(Target pointing data)
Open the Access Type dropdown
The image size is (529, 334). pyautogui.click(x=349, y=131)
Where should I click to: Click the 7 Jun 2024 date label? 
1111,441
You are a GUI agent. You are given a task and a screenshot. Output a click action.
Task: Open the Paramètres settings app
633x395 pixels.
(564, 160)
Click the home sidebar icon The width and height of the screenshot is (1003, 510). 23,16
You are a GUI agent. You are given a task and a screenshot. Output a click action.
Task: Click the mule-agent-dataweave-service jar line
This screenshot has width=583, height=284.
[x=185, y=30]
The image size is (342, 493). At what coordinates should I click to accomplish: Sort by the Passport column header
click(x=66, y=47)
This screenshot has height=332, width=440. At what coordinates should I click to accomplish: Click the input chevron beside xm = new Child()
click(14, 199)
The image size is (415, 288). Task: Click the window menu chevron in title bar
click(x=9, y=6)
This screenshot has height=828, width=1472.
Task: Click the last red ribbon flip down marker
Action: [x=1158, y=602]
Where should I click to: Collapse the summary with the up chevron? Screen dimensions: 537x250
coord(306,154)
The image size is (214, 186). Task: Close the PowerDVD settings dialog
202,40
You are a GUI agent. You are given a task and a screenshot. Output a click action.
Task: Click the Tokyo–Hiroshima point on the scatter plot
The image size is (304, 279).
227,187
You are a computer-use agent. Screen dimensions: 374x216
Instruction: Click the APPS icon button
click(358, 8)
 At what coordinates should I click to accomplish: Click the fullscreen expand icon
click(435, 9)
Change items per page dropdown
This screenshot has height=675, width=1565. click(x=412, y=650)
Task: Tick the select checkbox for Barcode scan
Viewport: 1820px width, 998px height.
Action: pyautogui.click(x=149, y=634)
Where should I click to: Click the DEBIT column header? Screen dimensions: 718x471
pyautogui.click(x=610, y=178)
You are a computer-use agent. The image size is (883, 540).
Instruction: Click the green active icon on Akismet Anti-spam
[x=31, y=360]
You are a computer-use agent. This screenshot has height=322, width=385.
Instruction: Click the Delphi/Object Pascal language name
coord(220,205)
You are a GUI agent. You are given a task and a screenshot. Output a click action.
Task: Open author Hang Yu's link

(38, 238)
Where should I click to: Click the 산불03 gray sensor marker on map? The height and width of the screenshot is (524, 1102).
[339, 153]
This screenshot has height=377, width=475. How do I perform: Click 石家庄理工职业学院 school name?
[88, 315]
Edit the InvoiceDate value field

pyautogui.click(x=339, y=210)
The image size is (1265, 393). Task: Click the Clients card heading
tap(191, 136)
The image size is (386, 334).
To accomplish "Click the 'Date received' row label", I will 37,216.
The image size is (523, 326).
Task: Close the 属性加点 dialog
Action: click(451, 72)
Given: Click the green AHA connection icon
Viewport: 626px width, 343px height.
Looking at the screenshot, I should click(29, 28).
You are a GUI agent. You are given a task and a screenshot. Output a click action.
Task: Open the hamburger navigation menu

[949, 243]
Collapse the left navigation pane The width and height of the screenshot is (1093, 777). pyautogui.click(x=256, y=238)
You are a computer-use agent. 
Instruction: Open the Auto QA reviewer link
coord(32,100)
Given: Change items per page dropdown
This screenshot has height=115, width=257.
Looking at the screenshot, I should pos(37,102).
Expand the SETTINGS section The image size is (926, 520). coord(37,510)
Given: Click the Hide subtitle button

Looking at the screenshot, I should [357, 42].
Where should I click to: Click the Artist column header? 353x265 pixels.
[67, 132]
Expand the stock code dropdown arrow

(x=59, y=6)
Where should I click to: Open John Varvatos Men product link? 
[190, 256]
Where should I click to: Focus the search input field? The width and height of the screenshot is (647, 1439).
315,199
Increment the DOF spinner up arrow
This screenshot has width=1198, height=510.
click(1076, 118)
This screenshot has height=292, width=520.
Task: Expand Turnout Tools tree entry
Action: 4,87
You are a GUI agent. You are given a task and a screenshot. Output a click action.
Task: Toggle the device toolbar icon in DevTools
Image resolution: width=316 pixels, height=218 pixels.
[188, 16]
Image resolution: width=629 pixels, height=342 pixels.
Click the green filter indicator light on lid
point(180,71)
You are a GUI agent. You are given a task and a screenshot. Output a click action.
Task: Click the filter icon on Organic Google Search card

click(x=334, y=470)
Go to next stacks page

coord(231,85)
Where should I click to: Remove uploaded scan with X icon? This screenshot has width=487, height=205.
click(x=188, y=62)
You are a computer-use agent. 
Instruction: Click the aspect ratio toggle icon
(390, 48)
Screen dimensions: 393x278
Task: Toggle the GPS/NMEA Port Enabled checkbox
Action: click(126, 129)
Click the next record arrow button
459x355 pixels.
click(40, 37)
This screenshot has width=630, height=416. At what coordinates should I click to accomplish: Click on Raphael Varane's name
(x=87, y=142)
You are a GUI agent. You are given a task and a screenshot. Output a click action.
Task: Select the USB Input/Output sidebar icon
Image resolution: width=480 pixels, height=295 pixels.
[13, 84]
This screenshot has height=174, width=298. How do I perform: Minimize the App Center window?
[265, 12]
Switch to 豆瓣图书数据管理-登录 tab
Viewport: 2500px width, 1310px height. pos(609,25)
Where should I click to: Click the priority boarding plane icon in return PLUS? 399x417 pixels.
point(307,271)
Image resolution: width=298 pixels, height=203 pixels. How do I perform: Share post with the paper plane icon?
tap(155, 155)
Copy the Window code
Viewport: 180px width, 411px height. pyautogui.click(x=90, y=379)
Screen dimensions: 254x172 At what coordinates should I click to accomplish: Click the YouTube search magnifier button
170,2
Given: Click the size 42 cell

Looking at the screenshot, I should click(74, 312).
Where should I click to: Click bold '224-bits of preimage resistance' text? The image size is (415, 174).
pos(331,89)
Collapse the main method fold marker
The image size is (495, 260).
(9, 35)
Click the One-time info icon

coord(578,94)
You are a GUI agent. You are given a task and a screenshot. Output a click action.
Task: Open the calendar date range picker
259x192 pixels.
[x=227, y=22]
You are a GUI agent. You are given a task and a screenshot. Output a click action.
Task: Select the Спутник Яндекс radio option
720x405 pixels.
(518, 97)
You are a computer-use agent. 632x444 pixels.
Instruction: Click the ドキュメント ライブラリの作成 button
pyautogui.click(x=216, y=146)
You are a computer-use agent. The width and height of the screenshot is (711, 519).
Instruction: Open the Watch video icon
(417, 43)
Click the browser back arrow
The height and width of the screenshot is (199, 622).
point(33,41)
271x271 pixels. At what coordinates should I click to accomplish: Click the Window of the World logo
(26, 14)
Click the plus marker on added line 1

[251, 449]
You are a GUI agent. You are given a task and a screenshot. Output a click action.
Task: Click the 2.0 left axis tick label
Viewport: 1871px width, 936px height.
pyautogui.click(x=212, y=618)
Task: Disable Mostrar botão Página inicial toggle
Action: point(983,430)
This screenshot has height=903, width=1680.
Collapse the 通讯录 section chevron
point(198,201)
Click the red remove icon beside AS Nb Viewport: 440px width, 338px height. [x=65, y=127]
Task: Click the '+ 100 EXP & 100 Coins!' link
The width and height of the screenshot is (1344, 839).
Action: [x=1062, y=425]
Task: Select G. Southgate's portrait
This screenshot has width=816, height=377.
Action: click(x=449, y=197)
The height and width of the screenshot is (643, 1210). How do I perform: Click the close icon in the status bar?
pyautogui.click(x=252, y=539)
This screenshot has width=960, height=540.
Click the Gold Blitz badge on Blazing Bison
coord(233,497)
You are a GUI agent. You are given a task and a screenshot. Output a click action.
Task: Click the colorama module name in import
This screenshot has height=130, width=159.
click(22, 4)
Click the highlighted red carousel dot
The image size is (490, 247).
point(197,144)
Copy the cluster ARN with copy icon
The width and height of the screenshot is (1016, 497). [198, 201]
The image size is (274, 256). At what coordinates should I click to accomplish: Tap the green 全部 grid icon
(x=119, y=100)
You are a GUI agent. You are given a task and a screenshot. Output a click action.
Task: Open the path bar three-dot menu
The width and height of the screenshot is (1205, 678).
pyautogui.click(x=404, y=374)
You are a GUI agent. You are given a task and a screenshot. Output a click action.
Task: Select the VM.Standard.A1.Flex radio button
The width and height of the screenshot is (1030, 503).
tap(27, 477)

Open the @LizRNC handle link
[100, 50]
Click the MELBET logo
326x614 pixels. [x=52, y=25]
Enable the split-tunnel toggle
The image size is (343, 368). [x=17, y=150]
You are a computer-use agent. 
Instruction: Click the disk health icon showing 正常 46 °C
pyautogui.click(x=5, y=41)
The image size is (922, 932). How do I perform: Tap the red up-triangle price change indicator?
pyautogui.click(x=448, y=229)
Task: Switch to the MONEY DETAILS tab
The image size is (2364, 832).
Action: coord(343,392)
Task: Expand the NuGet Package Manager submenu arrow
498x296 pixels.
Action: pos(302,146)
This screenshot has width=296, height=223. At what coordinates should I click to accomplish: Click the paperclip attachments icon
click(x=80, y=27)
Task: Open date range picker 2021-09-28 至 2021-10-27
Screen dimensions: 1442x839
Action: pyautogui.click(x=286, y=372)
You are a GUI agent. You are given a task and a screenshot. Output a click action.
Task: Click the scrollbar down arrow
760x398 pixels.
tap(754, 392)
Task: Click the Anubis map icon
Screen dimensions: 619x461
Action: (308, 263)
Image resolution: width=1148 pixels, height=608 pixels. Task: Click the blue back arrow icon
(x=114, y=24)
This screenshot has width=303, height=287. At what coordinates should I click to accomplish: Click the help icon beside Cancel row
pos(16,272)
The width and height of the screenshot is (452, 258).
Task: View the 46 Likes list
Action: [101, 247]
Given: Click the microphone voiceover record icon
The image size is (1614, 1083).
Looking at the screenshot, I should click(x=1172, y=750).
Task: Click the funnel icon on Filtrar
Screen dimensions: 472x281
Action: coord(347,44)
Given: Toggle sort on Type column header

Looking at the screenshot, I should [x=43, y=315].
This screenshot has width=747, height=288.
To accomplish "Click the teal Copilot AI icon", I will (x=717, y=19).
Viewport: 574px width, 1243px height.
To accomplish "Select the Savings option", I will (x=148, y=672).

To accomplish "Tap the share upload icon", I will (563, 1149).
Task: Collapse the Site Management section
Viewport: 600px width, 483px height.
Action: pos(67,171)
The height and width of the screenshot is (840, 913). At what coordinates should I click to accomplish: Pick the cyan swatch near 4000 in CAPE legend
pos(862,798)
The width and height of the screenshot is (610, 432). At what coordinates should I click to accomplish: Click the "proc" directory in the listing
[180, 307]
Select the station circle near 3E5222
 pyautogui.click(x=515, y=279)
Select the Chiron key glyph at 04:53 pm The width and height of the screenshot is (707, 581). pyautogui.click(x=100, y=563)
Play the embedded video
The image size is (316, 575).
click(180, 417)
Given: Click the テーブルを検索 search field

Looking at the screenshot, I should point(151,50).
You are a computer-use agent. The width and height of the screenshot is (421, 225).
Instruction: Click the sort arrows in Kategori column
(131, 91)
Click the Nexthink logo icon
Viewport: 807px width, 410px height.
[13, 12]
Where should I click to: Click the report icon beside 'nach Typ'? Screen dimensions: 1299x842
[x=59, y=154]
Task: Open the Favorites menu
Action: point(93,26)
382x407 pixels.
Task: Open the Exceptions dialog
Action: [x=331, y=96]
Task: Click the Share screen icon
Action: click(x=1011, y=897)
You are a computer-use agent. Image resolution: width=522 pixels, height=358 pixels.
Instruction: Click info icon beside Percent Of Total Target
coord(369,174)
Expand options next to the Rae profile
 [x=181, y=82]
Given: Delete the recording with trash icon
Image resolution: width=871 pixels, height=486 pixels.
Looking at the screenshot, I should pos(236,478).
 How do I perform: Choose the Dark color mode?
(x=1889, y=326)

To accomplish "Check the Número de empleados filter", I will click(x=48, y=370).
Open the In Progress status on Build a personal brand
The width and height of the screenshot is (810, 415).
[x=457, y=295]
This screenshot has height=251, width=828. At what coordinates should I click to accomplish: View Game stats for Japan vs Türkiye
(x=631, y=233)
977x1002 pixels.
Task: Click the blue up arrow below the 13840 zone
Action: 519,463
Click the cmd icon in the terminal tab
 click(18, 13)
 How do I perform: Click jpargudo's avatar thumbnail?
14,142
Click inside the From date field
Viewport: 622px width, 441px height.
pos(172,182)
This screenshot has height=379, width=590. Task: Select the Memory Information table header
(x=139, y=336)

### WHAT THE EXERCISE ASKS
Revise the records starting at the line containing "How do I perform: Choose" and ending after the line containing "[x=457, y=295]", replacing "Dark" with "Light" and leaving everything else unchanged.

### FULL SOLUTION
 How do I perform: Choose the Light color mode?
(x=1889, y=326)

To accomplish "Check the Número de empleados filter", I will click(x=48, y=370).
Open the In Progress status on Build a personal brand
The width and height of the screenshot is (810, 415).
[x=457, y=295]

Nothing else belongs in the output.